**Collected data entries**.
┌────────

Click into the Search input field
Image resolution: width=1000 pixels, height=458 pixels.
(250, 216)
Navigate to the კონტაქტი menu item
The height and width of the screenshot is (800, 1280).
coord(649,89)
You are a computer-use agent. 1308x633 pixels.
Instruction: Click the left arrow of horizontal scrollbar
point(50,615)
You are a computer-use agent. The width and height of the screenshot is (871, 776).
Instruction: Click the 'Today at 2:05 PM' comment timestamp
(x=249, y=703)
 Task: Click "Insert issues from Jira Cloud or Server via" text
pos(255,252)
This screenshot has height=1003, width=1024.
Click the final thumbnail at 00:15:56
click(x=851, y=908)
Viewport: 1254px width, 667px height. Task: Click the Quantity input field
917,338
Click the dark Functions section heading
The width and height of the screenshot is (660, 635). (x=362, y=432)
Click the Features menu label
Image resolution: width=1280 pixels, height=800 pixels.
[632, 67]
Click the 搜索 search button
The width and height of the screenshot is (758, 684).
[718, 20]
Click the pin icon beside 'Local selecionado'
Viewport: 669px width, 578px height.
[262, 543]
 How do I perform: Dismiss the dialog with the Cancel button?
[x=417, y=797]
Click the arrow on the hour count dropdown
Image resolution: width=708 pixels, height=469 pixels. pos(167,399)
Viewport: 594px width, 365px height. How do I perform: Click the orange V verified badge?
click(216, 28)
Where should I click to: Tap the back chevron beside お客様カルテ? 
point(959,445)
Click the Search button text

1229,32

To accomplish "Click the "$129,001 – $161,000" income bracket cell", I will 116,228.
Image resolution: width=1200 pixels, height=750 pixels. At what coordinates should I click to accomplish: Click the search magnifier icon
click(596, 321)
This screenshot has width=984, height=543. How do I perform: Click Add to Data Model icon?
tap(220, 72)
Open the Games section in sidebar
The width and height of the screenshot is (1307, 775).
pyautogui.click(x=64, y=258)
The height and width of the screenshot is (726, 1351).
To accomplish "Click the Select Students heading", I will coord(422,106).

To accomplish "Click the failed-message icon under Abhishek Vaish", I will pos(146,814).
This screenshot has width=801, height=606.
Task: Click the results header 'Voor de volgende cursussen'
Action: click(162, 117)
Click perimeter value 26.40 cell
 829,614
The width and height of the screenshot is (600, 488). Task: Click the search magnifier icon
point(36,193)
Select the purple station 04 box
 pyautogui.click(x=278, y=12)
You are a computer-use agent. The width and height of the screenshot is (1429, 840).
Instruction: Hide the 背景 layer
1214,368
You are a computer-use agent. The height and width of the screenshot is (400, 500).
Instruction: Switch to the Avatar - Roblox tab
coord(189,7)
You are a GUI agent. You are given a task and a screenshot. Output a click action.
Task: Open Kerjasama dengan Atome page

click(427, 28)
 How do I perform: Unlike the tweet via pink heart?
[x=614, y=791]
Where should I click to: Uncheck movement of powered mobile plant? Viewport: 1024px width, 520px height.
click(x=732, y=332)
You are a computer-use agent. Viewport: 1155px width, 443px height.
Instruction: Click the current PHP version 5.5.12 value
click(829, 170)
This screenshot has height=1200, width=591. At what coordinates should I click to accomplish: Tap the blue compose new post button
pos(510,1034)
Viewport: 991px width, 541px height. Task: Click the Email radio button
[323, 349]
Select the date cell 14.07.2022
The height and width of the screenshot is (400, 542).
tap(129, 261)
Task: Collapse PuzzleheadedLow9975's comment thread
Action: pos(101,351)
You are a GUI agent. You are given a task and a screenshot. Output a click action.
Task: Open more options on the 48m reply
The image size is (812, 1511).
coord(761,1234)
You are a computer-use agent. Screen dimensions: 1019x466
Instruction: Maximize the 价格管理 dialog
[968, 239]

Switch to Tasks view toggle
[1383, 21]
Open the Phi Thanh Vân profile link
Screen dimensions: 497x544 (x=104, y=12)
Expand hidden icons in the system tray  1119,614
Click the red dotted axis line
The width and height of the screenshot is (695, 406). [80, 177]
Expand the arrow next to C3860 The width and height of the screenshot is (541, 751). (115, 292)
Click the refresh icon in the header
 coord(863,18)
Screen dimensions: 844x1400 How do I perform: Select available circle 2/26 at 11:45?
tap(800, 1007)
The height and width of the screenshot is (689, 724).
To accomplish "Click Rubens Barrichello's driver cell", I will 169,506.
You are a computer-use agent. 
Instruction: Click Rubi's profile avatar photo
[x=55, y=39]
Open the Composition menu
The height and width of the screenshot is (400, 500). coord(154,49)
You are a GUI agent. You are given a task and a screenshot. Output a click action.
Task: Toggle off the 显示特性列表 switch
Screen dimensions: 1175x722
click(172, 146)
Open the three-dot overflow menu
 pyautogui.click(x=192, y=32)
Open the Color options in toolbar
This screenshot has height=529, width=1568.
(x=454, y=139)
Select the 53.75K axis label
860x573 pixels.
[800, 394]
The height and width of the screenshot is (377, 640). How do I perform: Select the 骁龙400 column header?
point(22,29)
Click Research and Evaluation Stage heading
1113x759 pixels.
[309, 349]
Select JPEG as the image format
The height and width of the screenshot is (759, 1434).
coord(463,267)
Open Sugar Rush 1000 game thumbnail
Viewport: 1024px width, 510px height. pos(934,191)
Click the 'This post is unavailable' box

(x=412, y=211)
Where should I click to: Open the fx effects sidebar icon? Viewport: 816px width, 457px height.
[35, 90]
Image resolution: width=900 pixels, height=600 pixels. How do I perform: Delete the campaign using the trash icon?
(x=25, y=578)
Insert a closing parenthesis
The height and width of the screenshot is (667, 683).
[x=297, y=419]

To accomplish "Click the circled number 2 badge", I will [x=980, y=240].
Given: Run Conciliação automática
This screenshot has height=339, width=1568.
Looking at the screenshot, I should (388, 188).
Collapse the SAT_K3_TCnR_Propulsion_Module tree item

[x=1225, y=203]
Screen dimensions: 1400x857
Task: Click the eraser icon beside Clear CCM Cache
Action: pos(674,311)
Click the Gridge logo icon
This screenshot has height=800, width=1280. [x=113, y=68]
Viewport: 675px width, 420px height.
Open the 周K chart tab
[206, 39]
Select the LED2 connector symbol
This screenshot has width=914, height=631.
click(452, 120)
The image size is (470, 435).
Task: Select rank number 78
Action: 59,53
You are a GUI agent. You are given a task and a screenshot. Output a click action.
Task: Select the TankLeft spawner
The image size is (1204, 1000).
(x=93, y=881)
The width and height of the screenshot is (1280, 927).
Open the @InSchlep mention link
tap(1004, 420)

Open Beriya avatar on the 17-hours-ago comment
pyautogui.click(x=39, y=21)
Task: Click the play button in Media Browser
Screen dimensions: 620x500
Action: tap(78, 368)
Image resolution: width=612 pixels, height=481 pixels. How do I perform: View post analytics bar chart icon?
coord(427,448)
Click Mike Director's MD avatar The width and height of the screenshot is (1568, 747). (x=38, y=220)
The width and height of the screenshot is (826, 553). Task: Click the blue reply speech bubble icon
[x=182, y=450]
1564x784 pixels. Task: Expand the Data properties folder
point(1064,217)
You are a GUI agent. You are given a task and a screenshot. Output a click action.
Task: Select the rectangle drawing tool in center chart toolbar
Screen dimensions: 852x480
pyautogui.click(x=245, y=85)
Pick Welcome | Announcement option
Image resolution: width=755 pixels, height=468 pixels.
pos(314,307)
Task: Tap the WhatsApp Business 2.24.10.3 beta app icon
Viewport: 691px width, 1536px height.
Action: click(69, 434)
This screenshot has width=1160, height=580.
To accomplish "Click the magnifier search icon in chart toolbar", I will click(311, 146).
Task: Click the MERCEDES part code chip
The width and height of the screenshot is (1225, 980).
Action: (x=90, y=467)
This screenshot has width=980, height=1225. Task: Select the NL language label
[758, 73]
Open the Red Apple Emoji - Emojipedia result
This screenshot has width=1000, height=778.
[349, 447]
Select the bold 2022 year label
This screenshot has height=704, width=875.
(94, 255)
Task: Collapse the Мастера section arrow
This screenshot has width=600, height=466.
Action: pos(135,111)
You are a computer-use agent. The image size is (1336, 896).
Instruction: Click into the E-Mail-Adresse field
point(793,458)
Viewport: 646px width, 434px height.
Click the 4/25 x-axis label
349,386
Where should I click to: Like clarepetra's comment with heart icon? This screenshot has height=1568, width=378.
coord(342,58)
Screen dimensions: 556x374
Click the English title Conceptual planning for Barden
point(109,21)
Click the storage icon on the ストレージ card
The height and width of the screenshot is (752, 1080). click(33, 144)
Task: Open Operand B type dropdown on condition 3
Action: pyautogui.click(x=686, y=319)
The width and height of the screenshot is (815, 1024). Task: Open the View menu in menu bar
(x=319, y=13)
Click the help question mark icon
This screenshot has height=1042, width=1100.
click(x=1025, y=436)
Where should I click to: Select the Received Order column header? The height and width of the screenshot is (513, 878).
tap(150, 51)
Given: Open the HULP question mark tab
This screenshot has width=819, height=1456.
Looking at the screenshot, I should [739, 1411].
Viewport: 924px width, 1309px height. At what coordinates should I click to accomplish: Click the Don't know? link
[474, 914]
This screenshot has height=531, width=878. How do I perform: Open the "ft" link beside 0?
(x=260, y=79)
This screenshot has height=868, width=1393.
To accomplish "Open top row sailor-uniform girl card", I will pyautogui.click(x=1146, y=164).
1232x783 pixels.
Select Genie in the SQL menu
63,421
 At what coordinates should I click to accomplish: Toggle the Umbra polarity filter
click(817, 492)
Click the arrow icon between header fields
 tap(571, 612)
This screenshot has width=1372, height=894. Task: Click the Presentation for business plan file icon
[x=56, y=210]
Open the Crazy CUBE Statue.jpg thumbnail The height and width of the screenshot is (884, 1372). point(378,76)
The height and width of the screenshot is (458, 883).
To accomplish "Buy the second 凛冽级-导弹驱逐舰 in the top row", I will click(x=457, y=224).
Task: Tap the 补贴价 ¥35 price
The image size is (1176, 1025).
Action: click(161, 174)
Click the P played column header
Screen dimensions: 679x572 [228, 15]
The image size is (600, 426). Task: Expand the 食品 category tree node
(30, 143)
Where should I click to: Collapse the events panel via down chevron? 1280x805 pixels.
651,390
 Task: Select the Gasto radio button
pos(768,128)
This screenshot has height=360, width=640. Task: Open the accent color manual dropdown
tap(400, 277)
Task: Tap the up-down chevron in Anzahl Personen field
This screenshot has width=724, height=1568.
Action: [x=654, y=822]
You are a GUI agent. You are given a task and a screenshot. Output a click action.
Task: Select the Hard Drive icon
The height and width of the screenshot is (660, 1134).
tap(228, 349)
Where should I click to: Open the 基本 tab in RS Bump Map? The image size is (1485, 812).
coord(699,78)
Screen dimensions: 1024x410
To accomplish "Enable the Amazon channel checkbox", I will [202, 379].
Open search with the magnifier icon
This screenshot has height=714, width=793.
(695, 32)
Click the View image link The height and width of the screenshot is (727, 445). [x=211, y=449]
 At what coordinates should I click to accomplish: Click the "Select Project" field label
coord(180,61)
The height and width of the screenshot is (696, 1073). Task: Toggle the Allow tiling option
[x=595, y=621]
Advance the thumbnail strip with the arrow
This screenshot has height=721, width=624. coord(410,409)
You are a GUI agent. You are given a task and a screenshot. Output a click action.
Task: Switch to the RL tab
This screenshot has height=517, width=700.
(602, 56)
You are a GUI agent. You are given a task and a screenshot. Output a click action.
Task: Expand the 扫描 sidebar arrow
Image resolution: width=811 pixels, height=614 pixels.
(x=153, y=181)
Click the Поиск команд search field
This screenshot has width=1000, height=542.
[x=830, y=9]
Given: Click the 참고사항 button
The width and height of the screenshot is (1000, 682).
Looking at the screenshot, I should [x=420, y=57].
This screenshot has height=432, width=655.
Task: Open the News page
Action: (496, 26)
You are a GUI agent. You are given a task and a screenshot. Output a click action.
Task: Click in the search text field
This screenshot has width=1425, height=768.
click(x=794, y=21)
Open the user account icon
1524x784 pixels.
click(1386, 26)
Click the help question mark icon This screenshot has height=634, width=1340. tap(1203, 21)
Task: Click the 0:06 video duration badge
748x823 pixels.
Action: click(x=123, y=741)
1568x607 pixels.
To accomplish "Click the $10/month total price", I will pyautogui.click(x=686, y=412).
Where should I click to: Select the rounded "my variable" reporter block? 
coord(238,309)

└────────

**About this exercise**. Whenever a line of the data includes "question", copy that line.

**Response**.
Click the help question mark icon
Given: Open the HULP question mark tab
Click the help question mark icon This screenshot has height=634, width=1340. tap(1203, 21)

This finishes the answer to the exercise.